__DOCUMENT SECTION__:
Hey friend! This problem asks us to figure out if our vector field **F** is "conservative" and, if it is, find a special function called a "potential function" (let's call it 'f') such that when we take its gradient, we get back our original **F**.

Our **F** is like this: **F**(x, y) = $(y^2 \cos x + \cos y)\, \textbf{i} + (2y \sin x - x \sin y) \, \textbf{j}$.
Let's call the part with **i** as P, and the part with **j** as Q. So, P = $y^2 \cos x + \cos y$ and Q = $2y \sin x - x \sin y$.

**Step 1: Is F conservative?**
To check if **F** is conservative, we need to see if a special condition is met. We take a partial derivative of P with respect to y (treating x like a constant), and a partial derivative of Q with respect to x (treating y like a constant). If they are the same, then **F** is conservative!

Let's find $\frac{\partial P}{\partial y}$:
$\frac{\partial P}{\partial y} = \frac{\partial}{\partial y} (y^2 \cos x + \cos y)$
$= 2y \cos x - \sin y$ (Remember, $\cos x$ is like a number when we're differentiating with respect to y!)

__YOUR GOAL__: Can you carry on with the walkthrough on testing whether the vector field is conservative, picking up right after its last sentence?

__DATA__:
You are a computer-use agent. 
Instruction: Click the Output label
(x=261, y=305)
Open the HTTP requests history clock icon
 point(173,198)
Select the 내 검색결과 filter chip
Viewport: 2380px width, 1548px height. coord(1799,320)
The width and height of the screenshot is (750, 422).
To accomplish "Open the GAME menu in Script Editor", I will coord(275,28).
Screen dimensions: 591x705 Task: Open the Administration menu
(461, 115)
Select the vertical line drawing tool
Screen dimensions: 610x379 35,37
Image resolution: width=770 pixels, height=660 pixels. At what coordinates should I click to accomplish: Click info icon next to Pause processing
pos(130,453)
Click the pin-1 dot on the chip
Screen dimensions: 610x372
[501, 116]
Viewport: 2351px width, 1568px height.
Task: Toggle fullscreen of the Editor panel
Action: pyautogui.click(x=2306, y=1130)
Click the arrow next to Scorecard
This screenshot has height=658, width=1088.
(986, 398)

__RESULT FOR THIS EXERCISE__:
Now let's find $\frac{\partial Q}{\partial x}$:
$\frac{\partial Q}{\partial x} = \frac{\partial}{\partial x} (2y \sin x - x \sin y)$
$= 2y \cos x - \sin y$ (Here, $2y$ and $\sin y$ are like numbers!)

Look! Both $\frac{\partial P}{\partial y}$ and $\frac{\partial Q}{\partial x}$ are equal to $2y \cos x - \sin y$.
Since they are equal, **yes, F is a conservative vector field!** Yay!

**Step 2: Find the potential function 'f'.**
Since **F** is conservative, we know there's a function $f(x, y)$ such that its gradient ($\nabla f$) is equal to **F**. This means:
1) $\frac{\partial f}{\partial x} = P = y^2 \cos x + \cos y$
2) $\frac{\partial f}{\partial y} = Q = 2y \sin x - x \sin y$

Let's start with equation (1) and integrate it with respect to x. Remember, when we integrate with respect to x, any part that only has 'y' in it (or is a constant) acts like a constant of integration, so we'll add a 'g(y)' at the end.
$f(x, y) = \int (y^2 \cos x + \cos y) \, dx$
$f(x, y) = y^2 \sin x + x \cos y + g(y)$

Now we have a partial idea of what $f(x, y)$ looks like. To find out what $g(y)$ is, we'll use equation (2). Let's take the partial derivative of our current $f(x, y)$ with respect to y:
$\frac{\partial f}{\partial y} = \frac{\partial}{\partial y} (y^2 \sin x + x \cos y + g(y))$
$\frac{\partial f}{\partial y} = 2y \sin x - x \sin y + g'(y)$

We know from equation (2) that $\frac{\partial f}{\partial y}$ should be $2y \sin x - x \sin y$.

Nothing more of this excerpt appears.